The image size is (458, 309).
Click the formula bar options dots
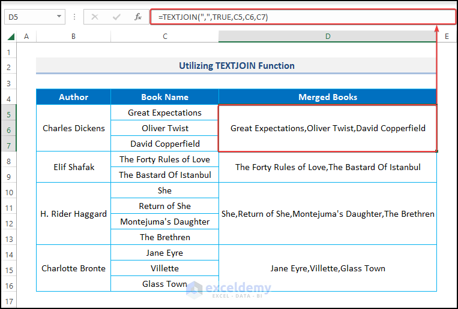click(75, 17)
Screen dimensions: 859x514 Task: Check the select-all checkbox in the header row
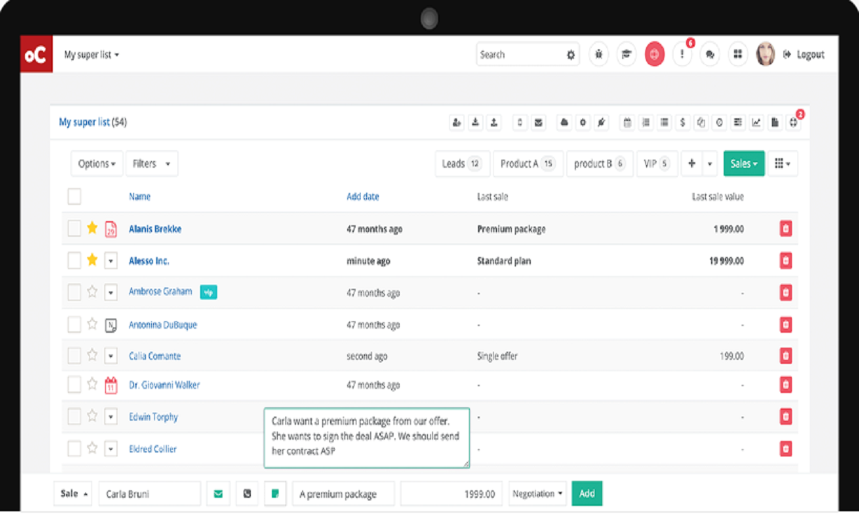74,196
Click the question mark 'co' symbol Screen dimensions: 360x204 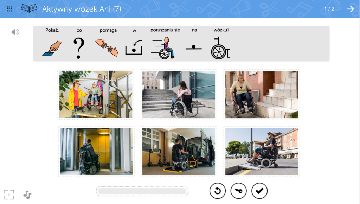pos(79,48)
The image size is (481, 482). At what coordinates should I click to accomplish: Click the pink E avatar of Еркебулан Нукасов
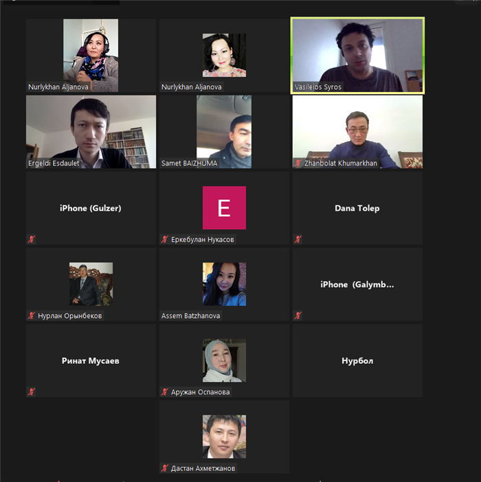224,208
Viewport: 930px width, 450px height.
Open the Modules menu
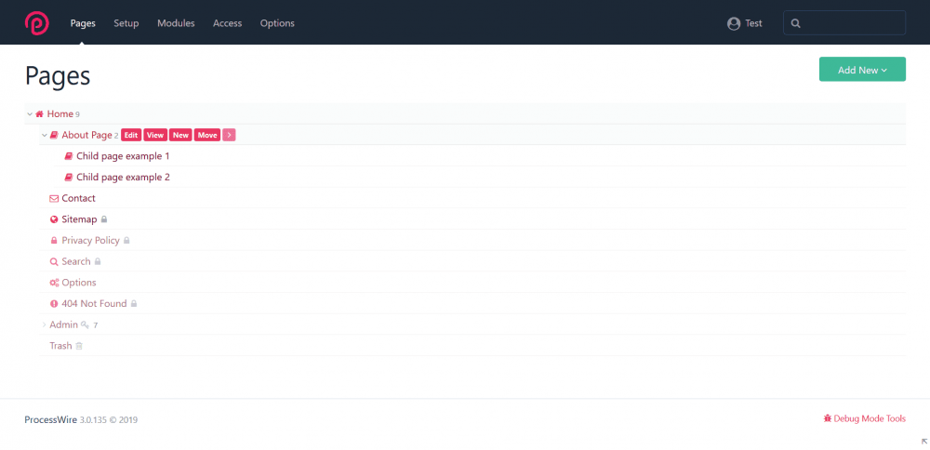pos(176,23)
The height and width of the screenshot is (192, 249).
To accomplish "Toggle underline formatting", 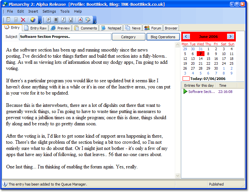I will coord(70,20).
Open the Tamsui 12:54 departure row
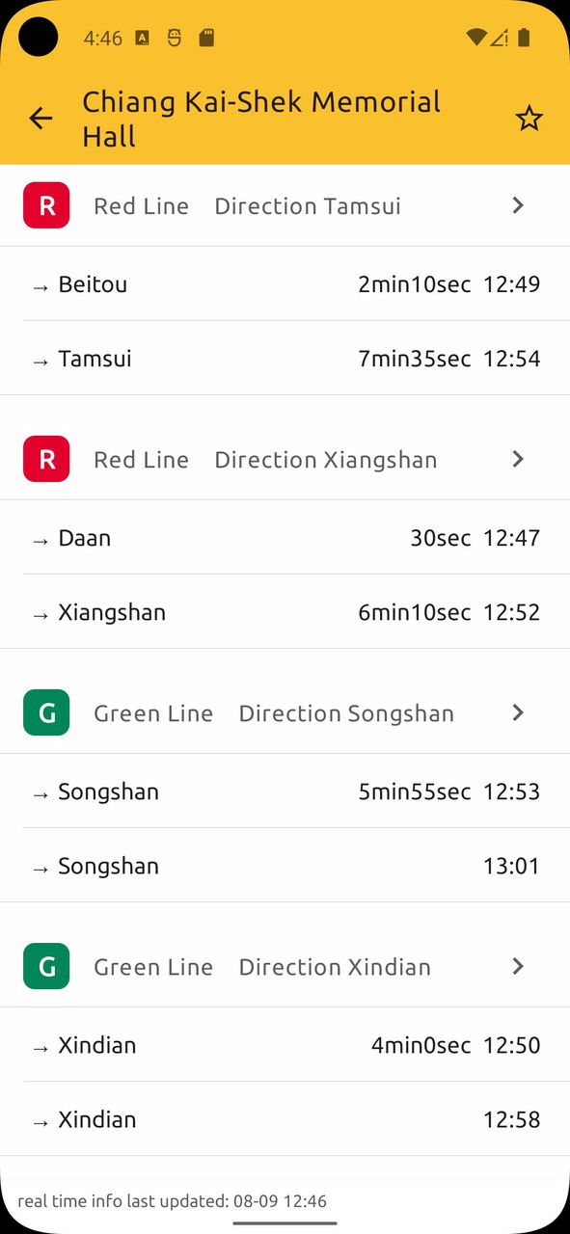The image size is (570, 1234). click(285, 359)
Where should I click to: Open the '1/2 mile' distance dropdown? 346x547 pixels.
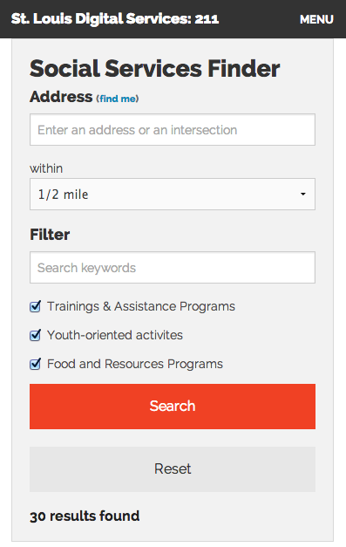173,195
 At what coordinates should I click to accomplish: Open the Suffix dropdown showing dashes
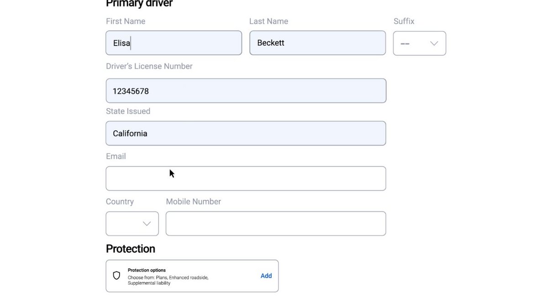(x=419, y=43)
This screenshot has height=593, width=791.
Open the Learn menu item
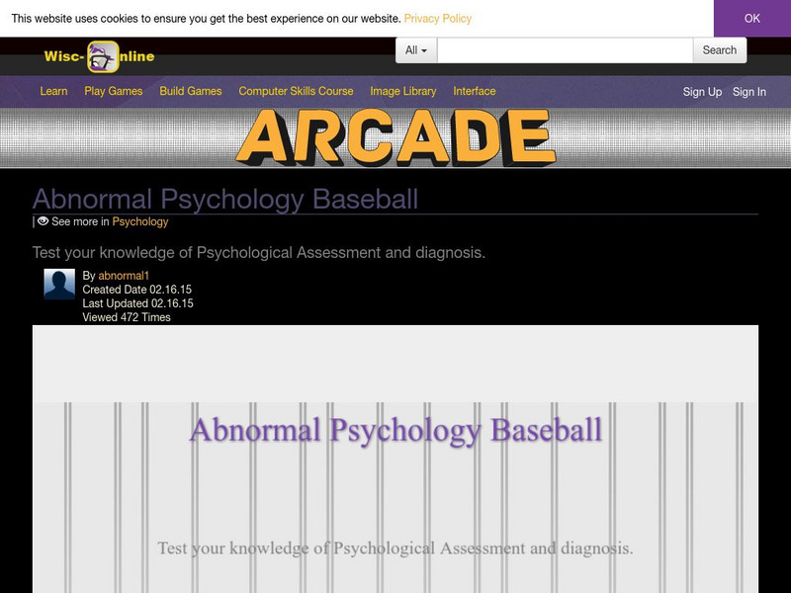point(53,91)
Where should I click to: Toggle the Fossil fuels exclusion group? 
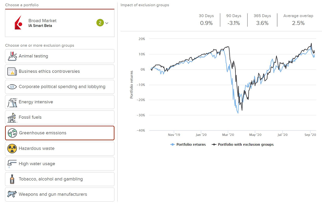point(60,118)
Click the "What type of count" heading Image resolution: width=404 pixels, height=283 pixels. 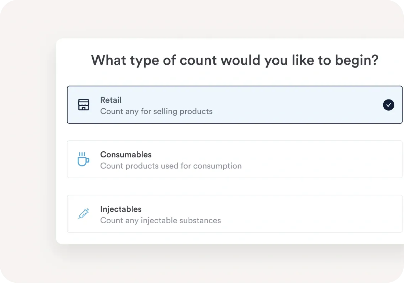[x=234, y=60]
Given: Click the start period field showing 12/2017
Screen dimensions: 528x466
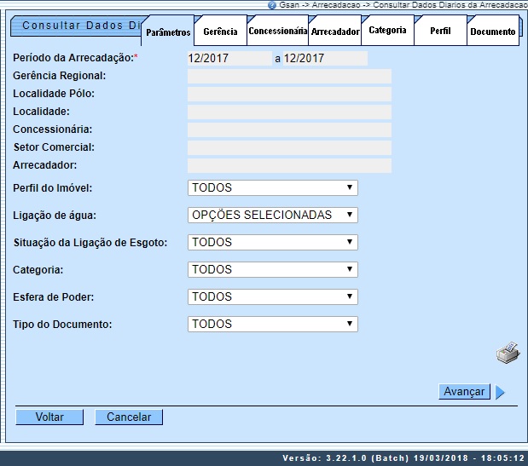Looking at the screenshot, I should coord(228,59).
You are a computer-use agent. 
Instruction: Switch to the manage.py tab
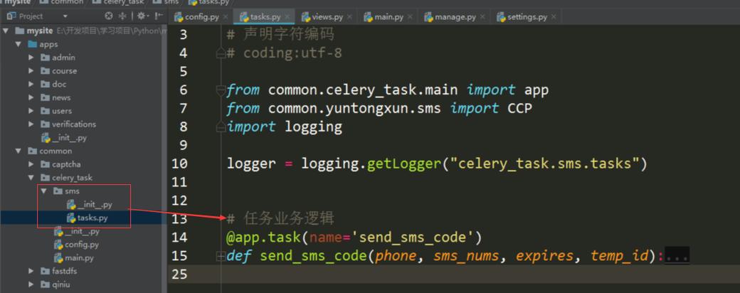click(450, 17)

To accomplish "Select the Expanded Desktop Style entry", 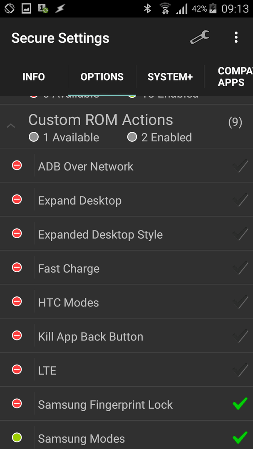I will [100, 234].
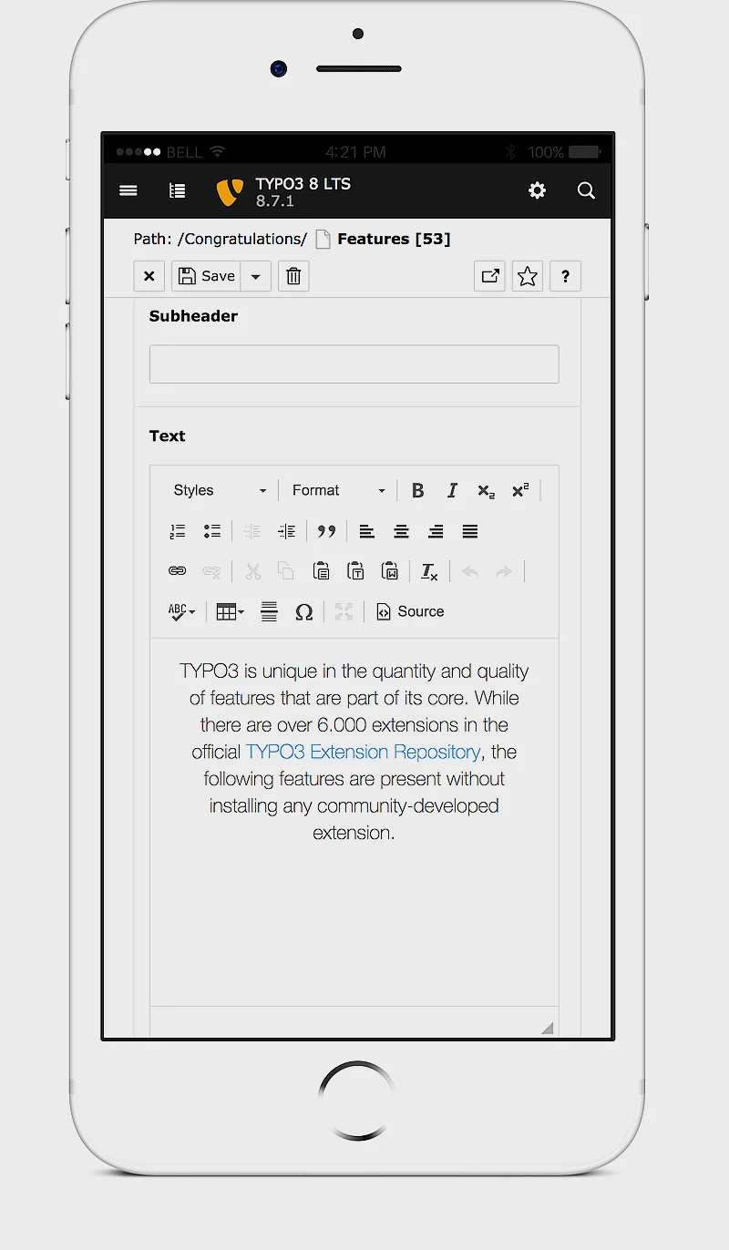The width and height of the screenshot is (729, 1250).
Task: Paste as plain text
Action: tap(355, 570)
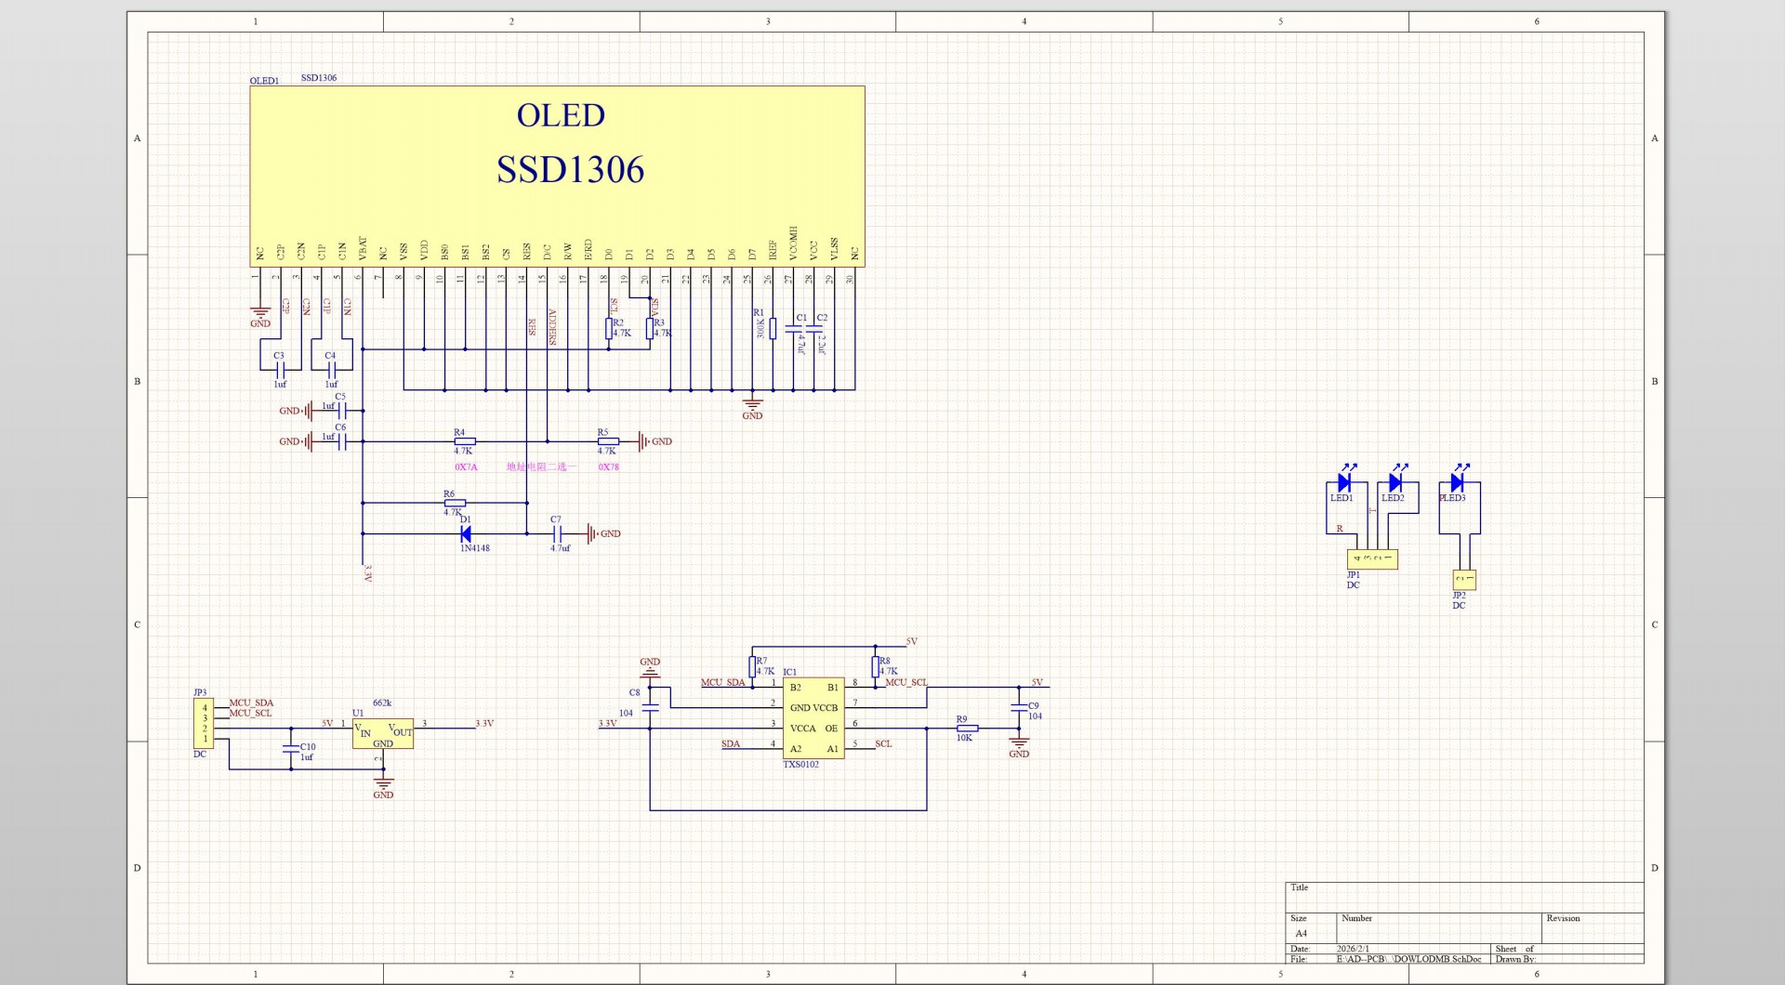Screen dimensions: 1785x985
Task: Click the C10 1uf capacitor
Action: 291,748
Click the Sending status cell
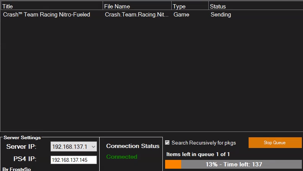Viewport: 303px width, 171px height. (221, 15)
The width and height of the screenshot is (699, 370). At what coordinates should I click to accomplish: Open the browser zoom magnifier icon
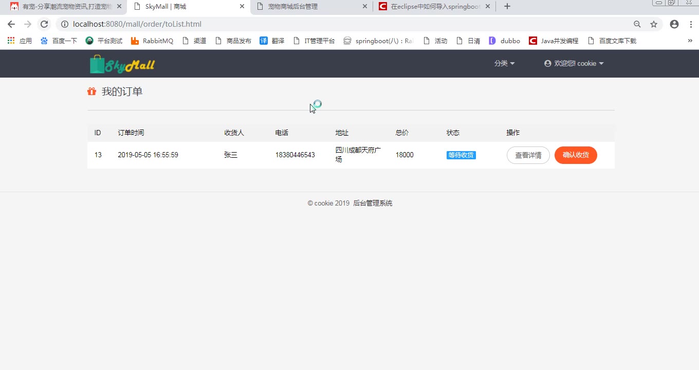tap(637, 24)
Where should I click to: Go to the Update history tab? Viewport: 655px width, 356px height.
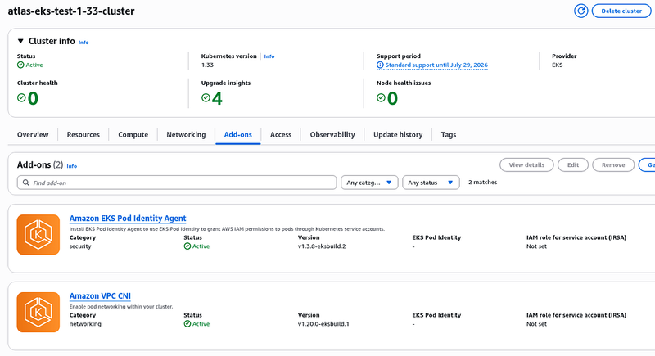398,135
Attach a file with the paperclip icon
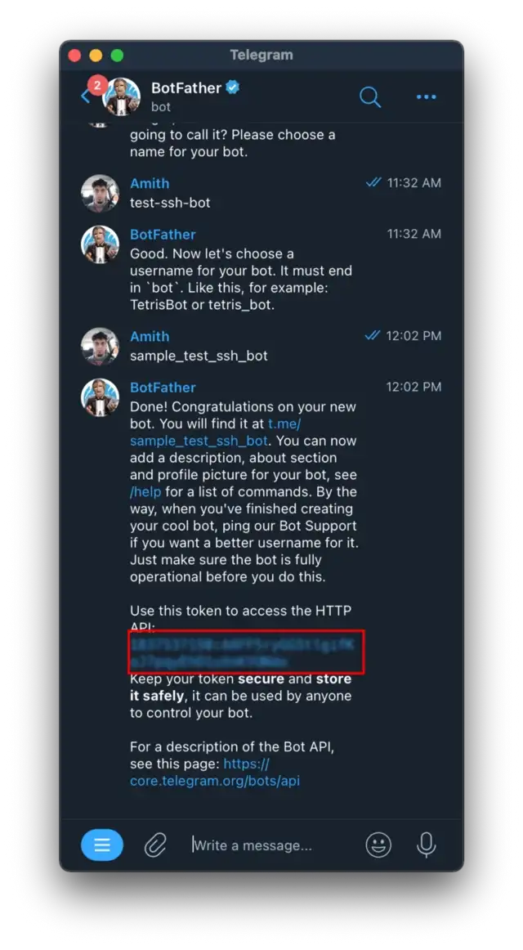523x950 pixels. (155, 845)
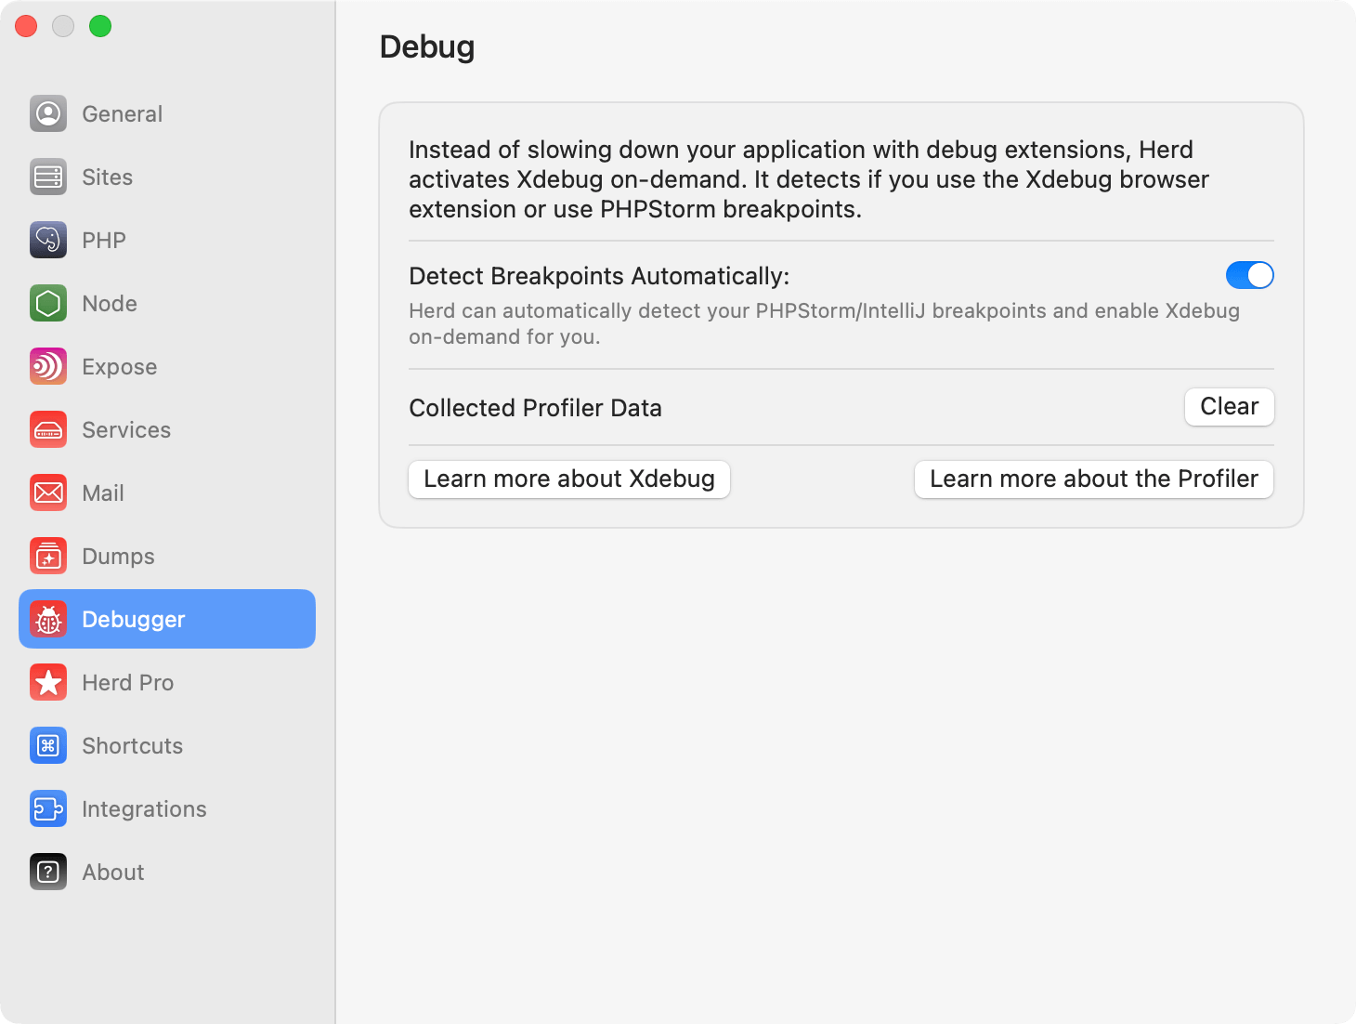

------------------------

Your reply should consist solely of the lines from the one containing "Where should I click to: Go" through the last line of the material, reproduced exactly and without pictures.

Expected output —
Where should I click to: Go to the Update history tab? Viewport: 655px width, 356px height.
398,135
Attach a file with the paperclip icon
523x950 pixels. (155, 845)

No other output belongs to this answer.